L&HA: How do you see the performance of variable annuities (VAs) and indexed annuities?

GB: The variable annuity has seen a significant shift over the last year. Some companies offered benefits that were far too rich, so we have seen a repositioning of the VA market. I think most of the players in the industry have done whatever repositioning they needed to do and are pretty comfortable about the long-term prospects of their products. Fixed indexed annuities, have also evolved. We have made a number of changes both to product design and the sales processes that go with the product. If you take the time to look closely at the way the indexed annuity is priced and regulated and the conditions of an indexed annuity and a VA, you will find they are increasingly getting closer in the way they work.

L&HA: Very few people actually annuitize their annuities, but do you expect that to change?

GB: Annuitization rates historically have been relatively low. I think those rates will go up for a couple of reasons, perceived instability in the economy and demographic changes. As the numbers of people entering retirement go up, you will see more people annuitizing.

L&HA: Are there new annuity products or features designed for today's economy?

GB: There are products that emphasize income and those that emphasize growth, equities, or bonds. We have some products that emphasize a five- or 10-year period and others that are shorter. Many products today have what are called "step-ups" in their annual income so people can offset the impact of inflation. But you will see some new products targeting that consumer who is really concerned about inflation.

L&HA: Are annuity sales mostly 1035 exchanges or are you seeing new money?

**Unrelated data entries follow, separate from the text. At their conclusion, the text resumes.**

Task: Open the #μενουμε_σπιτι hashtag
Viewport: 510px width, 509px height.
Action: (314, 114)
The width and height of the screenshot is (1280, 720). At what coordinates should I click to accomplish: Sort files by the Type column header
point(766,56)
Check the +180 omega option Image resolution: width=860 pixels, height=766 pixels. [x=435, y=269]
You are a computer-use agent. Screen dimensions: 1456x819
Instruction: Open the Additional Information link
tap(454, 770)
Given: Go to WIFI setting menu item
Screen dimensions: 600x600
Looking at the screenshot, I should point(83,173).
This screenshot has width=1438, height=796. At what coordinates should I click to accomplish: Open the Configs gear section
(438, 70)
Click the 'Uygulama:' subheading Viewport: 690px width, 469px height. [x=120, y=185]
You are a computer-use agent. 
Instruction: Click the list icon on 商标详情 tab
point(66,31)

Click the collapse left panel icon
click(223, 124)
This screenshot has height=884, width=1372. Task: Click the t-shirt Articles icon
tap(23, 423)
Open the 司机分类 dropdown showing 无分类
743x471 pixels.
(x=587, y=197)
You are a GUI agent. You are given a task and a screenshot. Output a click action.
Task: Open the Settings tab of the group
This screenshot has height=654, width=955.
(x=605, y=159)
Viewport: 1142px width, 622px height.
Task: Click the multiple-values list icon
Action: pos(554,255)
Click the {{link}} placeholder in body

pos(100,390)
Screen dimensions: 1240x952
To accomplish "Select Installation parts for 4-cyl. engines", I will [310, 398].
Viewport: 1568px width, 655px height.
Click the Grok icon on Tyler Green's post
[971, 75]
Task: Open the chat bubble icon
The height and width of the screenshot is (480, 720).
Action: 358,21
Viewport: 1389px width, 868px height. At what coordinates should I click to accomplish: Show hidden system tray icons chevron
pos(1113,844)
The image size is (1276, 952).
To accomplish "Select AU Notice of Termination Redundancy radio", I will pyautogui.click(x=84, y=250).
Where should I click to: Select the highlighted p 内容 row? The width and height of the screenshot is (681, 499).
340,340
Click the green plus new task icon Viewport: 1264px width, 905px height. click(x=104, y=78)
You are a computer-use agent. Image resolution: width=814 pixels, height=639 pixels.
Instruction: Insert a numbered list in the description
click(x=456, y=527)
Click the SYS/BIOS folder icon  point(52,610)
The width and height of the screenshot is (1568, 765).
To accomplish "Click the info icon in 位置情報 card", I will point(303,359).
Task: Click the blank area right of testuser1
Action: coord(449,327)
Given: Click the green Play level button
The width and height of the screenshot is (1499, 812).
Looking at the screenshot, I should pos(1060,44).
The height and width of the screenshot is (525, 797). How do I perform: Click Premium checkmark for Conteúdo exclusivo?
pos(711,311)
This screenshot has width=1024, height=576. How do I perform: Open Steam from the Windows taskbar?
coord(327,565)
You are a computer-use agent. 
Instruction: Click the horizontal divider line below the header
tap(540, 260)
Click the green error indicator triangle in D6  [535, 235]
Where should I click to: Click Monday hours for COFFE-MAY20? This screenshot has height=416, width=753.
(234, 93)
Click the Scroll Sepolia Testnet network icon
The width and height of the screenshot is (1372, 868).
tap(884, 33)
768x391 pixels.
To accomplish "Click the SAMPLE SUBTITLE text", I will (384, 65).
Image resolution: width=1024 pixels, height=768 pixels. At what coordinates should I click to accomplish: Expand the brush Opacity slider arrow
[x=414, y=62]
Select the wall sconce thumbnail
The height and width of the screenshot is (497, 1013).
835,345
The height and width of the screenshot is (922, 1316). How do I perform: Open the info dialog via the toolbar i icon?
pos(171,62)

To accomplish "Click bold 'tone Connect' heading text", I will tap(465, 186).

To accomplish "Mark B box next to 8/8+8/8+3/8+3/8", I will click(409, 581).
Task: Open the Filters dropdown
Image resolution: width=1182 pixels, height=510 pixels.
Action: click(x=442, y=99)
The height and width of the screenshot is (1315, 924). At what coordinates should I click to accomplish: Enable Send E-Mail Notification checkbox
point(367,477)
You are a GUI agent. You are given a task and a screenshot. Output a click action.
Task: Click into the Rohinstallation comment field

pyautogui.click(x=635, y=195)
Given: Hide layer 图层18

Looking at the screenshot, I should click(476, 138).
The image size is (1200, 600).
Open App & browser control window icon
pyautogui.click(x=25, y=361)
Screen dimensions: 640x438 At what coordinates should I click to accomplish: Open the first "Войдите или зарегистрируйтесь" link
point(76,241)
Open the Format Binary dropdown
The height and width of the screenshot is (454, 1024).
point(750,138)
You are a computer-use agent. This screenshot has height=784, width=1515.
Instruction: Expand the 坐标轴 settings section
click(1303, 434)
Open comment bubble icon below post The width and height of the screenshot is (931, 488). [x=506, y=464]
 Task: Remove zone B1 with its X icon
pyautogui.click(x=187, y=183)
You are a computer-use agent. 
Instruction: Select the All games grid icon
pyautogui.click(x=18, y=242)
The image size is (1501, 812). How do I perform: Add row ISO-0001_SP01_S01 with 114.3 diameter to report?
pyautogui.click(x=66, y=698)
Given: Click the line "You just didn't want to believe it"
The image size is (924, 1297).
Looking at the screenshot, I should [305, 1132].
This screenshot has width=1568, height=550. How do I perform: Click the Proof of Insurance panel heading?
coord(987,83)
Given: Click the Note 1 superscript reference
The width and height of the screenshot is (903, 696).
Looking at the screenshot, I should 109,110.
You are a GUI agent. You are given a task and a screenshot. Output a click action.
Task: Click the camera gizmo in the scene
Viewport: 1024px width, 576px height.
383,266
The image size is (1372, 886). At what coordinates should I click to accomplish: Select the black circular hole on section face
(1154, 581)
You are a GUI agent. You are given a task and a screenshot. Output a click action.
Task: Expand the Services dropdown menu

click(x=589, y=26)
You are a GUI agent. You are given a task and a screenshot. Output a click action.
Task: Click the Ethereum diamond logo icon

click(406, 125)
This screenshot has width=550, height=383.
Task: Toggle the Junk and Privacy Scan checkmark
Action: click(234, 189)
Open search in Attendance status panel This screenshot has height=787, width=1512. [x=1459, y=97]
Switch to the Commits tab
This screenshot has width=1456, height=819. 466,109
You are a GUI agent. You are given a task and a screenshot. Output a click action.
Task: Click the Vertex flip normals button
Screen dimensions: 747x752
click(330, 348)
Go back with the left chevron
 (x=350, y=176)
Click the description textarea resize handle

GB: We're seeing new money in both our indexed and VA business and we have a fair amount of 1035 exchanges.

L&HA: Hybrid autos are popular, but are there annuities that could be considered hybrid?

GB: We expect to debut some annuity products in 2010 that have different portions within them, some portions emphasizing guarantees and other portions, growth. They sit under one roof and money can move between the aspects pretty seamlessly. You can also expect some annuities that combine with other products such as long term care.

L&HA: What is an important message for the times, for agents as well as clients?

GB: I am always surprised by how often the average consumer doesn't understand the concept of pooling risk. Systematic withdrawal plans and other investment tools simply cannot do that. Only an insured product can make sure you don't outlive your income. It's not because insurance companies are smarter. I can't tell you when one person will die, but I can tell you on average when 100 people will die. That's what we bet on and how we make our living, making sure none of those 100 people run out of money; that is a huge difference between us and investment managers.

L&HA: What do you recommend to agents to thrive in the current economy?

GB: I believe there is a convergence coming between the insurance and the securities worlds. For those agents who plan to be in this business for another 10, 20, or 30 years, I would strongly encourage our distribution to get comfortable operating in the securities environment and to consider a securities license. There is a huge opportunity out there. The last statistics I saw said 90 percent of Americans' retirement assets are in non-insurance products. That means that nine out of 10 times you will be talking to consumers about money that is currently in a securities environment and to do that legally you need a securities license. The consumer needs this guidance and advice. The one who can explain these complexities cogently will be the one who succeeds.